Copy every line of the data in which the word "computer" occurs.

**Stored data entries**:
───

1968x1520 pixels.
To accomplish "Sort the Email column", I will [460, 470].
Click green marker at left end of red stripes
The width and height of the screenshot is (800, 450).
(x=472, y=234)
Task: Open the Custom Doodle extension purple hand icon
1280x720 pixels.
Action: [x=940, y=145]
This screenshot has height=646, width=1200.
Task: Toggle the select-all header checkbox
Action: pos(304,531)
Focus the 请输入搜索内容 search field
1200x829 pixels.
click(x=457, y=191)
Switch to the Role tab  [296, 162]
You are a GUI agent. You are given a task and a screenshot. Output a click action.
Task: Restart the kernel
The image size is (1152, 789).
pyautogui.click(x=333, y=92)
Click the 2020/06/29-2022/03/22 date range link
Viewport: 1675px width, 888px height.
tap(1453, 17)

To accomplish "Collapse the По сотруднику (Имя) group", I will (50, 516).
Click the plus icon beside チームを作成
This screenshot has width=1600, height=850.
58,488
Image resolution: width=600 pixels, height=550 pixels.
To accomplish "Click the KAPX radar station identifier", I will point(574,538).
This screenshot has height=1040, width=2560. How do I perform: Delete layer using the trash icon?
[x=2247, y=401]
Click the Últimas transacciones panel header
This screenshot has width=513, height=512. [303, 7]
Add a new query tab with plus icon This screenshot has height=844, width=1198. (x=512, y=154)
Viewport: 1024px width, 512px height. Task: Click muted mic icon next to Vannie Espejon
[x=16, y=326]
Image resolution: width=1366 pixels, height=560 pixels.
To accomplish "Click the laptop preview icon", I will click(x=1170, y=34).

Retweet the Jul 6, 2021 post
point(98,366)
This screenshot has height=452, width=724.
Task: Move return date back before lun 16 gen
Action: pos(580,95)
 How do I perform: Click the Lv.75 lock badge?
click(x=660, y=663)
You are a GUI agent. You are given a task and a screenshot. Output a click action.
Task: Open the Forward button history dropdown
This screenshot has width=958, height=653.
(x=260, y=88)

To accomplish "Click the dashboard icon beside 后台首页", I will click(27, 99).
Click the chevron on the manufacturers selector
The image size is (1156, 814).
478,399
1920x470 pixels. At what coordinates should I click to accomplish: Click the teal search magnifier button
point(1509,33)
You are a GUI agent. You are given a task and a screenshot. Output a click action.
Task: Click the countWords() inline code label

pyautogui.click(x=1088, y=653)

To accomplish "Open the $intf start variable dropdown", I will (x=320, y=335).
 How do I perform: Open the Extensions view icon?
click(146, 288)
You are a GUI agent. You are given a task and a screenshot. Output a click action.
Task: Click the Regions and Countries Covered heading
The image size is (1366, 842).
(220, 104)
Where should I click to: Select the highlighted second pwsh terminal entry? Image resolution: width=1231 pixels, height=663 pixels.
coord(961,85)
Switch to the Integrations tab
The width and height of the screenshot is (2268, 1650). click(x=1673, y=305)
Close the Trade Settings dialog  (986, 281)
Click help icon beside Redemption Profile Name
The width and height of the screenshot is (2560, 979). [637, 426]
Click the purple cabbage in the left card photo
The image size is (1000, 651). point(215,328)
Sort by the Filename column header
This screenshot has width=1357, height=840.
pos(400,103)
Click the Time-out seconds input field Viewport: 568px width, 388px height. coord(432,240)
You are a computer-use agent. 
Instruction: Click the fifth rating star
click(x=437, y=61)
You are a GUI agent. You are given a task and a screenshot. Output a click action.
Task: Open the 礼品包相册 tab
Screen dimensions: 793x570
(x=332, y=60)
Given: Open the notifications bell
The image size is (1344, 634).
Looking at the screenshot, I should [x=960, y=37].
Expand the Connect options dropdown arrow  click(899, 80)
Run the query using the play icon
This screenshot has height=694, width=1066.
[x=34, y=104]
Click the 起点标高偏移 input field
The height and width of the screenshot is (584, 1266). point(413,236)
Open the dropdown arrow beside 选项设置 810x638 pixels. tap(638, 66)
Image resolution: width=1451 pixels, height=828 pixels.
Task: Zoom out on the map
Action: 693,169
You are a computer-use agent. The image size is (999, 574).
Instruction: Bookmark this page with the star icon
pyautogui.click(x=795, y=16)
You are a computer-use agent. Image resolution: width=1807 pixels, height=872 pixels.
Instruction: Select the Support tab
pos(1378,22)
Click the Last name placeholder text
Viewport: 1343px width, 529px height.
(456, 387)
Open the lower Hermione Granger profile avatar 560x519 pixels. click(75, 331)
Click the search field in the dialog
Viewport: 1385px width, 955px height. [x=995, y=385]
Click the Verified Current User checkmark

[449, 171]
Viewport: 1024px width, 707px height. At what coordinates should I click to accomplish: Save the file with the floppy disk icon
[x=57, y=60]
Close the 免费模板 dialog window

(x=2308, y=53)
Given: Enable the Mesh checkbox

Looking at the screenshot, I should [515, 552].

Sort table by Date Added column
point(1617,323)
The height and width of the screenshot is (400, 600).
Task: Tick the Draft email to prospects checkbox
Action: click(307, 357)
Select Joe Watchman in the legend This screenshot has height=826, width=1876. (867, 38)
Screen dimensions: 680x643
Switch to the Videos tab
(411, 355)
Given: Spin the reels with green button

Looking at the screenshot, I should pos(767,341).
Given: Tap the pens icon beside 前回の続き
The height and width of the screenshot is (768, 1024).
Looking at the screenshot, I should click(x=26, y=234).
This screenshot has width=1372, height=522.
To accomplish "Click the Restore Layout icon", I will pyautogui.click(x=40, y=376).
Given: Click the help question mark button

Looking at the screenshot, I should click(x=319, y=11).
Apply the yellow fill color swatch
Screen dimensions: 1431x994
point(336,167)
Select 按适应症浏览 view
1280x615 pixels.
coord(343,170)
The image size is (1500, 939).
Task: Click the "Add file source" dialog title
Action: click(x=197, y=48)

───

**ANSWER SECTION**:
You are a computer-use agent. 
You are a computer-use agent. The image size is (999, 574).
You are a computer-use agent. Image resolution: width=1807 pixels, height=872 pixels.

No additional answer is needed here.